GIVEN TASK:
Echo the records below, starting with the line containing "Select the Fibonacci retracement tool" and going on through the line containing "click(x=1223, y=16)", and nothing else.

DATA TO PROCESS:
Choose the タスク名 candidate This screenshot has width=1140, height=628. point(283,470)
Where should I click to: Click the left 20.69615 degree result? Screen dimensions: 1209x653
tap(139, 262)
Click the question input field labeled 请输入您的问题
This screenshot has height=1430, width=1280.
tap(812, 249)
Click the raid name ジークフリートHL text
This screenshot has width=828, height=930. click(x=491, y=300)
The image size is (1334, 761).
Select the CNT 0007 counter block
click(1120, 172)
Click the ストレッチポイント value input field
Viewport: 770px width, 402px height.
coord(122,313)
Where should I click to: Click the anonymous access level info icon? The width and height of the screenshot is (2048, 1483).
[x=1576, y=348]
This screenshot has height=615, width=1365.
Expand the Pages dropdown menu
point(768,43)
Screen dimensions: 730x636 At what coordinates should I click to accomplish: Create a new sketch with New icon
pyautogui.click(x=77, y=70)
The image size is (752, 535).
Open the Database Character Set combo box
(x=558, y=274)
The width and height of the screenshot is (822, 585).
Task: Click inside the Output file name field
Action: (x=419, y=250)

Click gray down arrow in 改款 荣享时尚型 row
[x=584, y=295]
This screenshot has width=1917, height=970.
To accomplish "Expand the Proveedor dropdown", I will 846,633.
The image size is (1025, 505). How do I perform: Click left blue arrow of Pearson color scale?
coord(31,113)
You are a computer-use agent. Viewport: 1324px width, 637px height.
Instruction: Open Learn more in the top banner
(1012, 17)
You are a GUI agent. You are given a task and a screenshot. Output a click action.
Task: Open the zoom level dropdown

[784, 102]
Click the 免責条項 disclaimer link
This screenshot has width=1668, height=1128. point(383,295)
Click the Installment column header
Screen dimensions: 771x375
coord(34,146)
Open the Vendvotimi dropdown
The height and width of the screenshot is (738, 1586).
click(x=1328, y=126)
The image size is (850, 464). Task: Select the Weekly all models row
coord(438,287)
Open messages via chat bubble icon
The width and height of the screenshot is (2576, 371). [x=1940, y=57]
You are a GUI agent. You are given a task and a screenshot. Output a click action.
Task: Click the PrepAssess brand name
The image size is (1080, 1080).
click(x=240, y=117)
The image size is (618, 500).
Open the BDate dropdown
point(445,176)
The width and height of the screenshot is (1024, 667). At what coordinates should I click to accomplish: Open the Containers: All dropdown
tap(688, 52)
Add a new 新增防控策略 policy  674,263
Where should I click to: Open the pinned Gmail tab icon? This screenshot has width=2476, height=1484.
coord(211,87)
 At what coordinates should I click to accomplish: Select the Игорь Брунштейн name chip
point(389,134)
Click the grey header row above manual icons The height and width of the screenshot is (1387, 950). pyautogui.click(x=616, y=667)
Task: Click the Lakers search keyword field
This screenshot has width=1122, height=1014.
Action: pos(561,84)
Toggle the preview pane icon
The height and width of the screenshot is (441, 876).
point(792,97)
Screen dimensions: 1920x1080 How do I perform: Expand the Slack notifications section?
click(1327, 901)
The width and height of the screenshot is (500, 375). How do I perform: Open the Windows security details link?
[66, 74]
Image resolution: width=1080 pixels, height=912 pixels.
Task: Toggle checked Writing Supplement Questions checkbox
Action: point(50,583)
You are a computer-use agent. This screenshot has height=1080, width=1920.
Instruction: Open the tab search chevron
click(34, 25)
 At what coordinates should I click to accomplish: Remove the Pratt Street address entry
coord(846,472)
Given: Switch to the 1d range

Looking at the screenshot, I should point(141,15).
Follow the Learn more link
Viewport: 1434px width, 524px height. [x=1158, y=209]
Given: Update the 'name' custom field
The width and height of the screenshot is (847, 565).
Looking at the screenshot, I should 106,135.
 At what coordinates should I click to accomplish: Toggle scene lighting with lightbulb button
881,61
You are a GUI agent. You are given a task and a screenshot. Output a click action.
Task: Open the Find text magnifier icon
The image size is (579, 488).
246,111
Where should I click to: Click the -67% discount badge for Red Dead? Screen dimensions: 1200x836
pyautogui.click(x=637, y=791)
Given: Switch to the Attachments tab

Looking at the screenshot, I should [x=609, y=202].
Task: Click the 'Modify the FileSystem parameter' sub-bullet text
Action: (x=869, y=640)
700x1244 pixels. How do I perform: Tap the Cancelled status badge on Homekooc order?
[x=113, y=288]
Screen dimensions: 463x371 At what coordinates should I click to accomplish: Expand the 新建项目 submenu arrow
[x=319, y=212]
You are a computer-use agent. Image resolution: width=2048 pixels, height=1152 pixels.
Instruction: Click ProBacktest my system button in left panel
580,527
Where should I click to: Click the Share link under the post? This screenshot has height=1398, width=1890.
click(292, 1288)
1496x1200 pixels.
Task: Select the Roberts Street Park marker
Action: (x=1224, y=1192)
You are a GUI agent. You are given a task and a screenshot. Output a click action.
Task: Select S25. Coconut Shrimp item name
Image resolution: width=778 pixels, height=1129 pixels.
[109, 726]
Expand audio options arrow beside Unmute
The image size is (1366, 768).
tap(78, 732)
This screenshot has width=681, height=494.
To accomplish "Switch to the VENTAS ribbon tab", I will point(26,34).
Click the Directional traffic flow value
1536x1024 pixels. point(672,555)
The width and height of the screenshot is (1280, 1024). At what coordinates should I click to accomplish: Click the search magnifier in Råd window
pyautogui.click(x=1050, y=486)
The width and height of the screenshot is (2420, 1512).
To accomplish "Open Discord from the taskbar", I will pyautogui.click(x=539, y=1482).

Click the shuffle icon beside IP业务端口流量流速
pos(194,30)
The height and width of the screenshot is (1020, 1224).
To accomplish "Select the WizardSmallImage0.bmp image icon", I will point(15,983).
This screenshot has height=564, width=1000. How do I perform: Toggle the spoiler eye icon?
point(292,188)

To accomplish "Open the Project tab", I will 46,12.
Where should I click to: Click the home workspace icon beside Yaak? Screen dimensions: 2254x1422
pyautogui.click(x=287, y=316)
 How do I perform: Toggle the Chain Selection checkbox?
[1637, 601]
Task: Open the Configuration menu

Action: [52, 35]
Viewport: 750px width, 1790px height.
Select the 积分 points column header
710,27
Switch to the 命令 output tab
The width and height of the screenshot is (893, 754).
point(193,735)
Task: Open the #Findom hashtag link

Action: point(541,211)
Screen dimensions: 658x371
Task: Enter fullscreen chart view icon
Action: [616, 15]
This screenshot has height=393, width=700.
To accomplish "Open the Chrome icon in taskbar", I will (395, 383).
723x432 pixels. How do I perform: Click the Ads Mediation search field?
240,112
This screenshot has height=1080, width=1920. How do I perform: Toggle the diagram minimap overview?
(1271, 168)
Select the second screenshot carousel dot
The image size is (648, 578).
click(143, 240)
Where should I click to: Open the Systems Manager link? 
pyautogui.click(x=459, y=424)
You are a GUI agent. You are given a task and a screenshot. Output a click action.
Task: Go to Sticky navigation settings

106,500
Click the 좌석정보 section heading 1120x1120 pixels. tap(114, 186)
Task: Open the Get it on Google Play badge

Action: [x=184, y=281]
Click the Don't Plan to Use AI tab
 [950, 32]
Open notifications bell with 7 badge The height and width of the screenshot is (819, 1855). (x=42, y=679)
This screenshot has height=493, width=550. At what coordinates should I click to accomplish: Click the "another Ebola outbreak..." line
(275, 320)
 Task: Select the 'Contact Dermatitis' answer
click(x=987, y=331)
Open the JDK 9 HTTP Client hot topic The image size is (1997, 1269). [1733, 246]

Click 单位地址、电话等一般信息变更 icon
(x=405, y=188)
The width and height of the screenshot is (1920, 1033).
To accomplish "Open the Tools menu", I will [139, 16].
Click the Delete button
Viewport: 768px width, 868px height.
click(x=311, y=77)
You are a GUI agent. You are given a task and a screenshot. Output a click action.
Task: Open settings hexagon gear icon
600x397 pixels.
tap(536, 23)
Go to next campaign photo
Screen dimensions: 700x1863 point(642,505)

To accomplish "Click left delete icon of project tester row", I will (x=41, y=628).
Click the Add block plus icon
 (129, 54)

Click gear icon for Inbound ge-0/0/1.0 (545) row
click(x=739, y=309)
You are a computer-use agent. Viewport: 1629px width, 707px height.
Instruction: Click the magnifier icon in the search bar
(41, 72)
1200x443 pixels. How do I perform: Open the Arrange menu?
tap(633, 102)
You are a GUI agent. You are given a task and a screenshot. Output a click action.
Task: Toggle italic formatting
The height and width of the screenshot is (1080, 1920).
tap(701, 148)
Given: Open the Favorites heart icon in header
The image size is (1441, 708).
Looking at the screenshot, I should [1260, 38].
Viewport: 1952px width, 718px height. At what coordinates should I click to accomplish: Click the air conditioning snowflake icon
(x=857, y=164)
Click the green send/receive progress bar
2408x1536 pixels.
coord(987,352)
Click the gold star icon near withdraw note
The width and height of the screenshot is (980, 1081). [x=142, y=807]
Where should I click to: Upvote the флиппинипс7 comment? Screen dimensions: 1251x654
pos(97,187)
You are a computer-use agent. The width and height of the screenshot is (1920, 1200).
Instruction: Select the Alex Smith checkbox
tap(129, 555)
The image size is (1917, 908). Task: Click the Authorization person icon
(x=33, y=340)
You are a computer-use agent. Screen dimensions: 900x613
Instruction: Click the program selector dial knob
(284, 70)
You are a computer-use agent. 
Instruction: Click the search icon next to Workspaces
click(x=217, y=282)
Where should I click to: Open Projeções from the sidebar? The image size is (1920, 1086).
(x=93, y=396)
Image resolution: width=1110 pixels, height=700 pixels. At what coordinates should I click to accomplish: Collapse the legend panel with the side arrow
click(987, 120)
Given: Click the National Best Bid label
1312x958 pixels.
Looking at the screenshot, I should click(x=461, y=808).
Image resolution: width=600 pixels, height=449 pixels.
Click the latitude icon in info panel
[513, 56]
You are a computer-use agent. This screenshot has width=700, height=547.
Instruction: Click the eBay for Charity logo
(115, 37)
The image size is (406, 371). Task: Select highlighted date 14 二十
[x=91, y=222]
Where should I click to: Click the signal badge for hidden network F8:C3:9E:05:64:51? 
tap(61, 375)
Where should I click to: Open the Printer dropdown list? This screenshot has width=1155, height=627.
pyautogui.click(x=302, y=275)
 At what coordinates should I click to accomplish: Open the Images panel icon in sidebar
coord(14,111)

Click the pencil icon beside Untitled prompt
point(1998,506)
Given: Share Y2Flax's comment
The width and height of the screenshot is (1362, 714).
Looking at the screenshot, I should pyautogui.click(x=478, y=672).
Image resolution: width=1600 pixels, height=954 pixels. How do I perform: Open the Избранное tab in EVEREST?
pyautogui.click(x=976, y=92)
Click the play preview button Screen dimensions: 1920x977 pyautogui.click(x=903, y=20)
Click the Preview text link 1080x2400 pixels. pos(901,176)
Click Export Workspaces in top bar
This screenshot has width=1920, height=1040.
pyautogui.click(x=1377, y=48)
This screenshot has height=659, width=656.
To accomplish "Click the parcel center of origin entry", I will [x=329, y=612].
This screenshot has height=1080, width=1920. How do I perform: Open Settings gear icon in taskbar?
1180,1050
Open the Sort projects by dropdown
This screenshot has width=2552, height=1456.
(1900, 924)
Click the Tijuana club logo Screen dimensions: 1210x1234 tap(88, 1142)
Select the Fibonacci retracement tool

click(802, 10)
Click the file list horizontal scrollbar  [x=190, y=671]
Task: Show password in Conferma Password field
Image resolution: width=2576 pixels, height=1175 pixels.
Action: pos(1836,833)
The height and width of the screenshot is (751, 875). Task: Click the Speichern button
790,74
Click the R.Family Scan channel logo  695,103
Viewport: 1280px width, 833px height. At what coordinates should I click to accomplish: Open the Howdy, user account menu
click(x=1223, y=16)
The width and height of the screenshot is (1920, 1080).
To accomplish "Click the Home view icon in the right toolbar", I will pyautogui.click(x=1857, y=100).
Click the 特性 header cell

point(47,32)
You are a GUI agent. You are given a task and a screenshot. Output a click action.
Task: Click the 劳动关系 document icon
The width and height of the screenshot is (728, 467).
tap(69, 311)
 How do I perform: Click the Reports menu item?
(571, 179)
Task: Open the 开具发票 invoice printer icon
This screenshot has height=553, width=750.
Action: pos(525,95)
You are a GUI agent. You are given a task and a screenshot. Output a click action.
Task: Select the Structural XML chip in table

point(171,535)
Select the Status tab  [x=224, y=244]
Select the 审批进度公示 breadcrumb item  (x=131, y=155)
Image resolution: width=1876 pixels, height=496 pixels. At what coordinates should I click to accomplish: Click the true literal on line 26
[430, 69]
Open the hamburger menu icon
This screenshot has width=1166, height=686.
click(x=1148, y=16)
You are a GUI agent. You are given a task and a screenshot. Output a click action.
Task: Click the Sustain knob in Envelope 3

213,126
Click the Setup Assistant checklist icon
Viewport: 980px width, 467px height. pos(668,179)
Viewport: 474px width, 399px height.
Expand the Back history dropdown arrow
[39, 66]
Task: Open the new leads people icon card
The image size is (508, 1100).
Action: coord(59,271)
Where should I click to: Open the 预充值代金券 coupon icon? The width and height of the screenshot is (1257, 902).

WRITTEN ANSWER:
Select the Fibonacci retracement tool

click(802, 10)
Click the file list horizontal scrollbar  [x=190, y=671]
Task: Show password in Conferma Password field
Image resolution: width=2576 pixels, height=1175 pixels.
Action: pos(1836,833)
The height and width of the screenshot is (751, 875). Task: Click the Speichern button
790,74
Click the R.Family Scan channel logo  695,103
Viewport: 1280px width, 833px height. At what coordinates should I click to accomplish: Open the Howdy, user account menu
click(x=1223, y=16)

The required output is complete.